Arlington, VA (Oct. 18, 2017) — The National Association for College Admission Counseling (NACAC) continues to oppose President Donald Trump’s efforts to limit the ability of foreign nationals to visit the United States as tourists or students. The association welcomes decisions by two federal judges to block the latest version of the president’s travel ban.
NACAC believes all students should have access to educational opportunities and that international educational exchanges benefit not only students but US higher education as well.
Following up on his March executive order, President Trump issued a proclamation in September aimed at restricting access to the United States for certain individuals from eight countries. The president’s ban would make it harder for students from Iran, Libya, Somalia, Syria, Yemen, Chad, North Korea, and Venezuela to access education in the US.
The order was expected to go into effect today. NACAC remains concerned that the ban threatens to stifle educational, cultural, and related exchanges and will have immediate and long-term financial consequences for the many US high schools and colleges that serve international students.

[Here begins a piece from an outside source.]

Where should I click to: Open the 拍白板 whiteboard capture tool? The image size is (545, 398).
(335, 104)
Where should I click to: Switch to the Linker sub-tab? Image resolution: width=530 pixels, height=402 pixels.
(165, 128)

“We applaud the judges’ orders, which mean—for now—the administration cannot restrict the entry of students to our institutions,” said NACAC President David Burge. “US universities have been feeling the negative effects of the travel ban since it was first issued in March, with fewer students inquiring and applying to our high schools and colleges. Any new policy will only continue the trend.”
The administration’s first immigration order—which sought to ban individuals from seven Muslim-majority countries from entering the US or obtaining visas—was partially blocked by the courts. The latest proclamation would increase the amount of information visa applicants must provide. The practice, commonly referred to as “extreme vetting,” is burdensome for students and others who wish to visit or study in the United States.

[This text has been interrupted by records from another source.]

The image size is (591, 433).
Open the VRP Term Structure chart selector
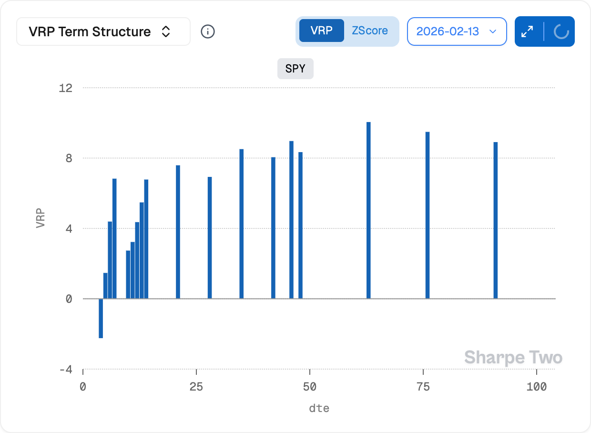(x=103, y=31)
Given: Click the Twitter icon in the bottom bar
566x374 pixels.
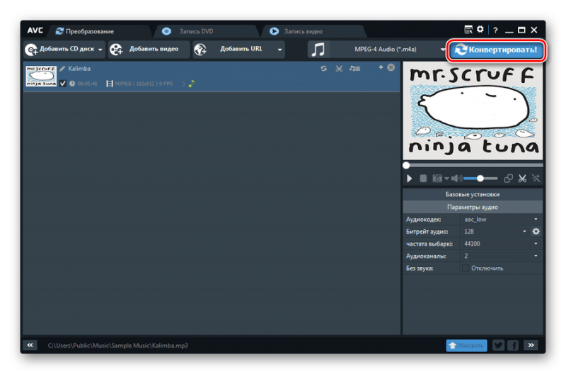Looking at the screenshot, I should [498, 345].
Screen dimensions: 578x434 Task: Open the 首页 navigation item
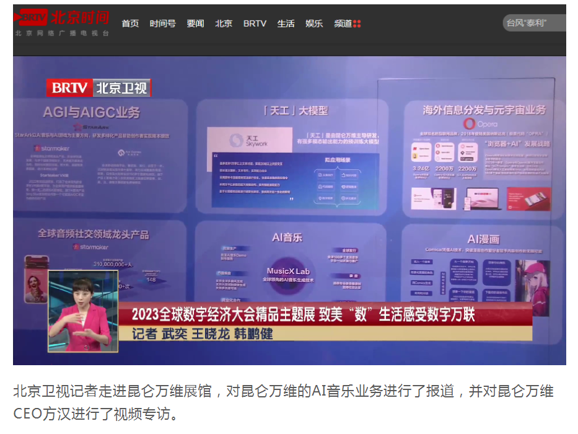pyautogui.click(x=130, y=24)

“Talented students, regardless of their country of origin or religious affiliation, have a profound impact on American campuses and only serve to make our educational system stronger,” Burge said. “Any policy that limits participation from international students both negatively affects the international students themselves, most hoping for nothing more than a better life, but also reduces the educational value for American students who stand only to gain through a diverse academic experience.”
NACAC strongly supports efforts to ensure that students, and those in the surrounding community, have a safe learning environment. But the association believes the US government, working with its partners around the world, is already able to appropriately screen individuals seeking to study at a US university, making a travel ban unnecessary.

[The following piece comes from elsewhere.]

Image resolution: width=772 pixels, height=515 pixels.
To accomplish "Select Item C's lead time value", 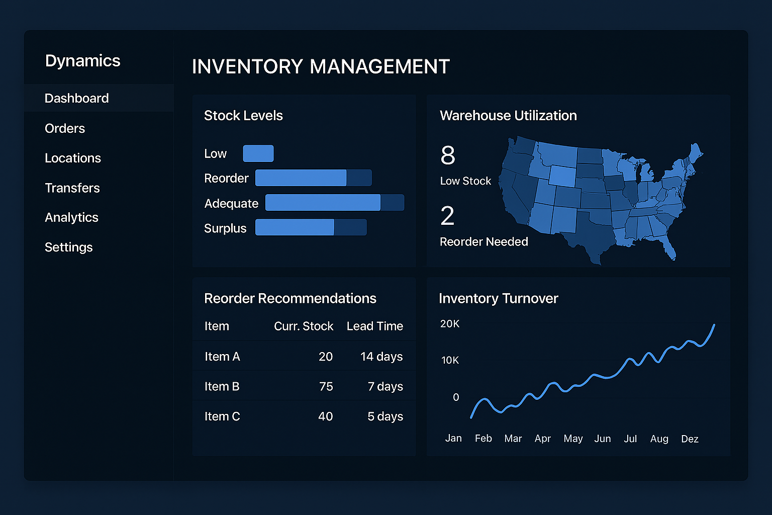I will (x=384, y=416).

NACAC has a history of opposition to policies or actions that discriminate based on national origin or religion, or could otherwise infringe on fundamental human rights. The association strongly opposes the travel ban and will work in the days and months ahead to encourage retraction of the administration’s order.
The National Association for College Admission Counseling (NACAC), founded in 1937, is an organization of nearly 16,000 professionals from around the world dedicated to serving students as they make choices about pursuing postsecondary education. NACAC is committed to maintaining high standards that foster ethical and social responsibility among those involved in the transition process, as outlined in the association's Statement of Principles of Good Practice: NACAC’s Code of Ethics and Professional Practices.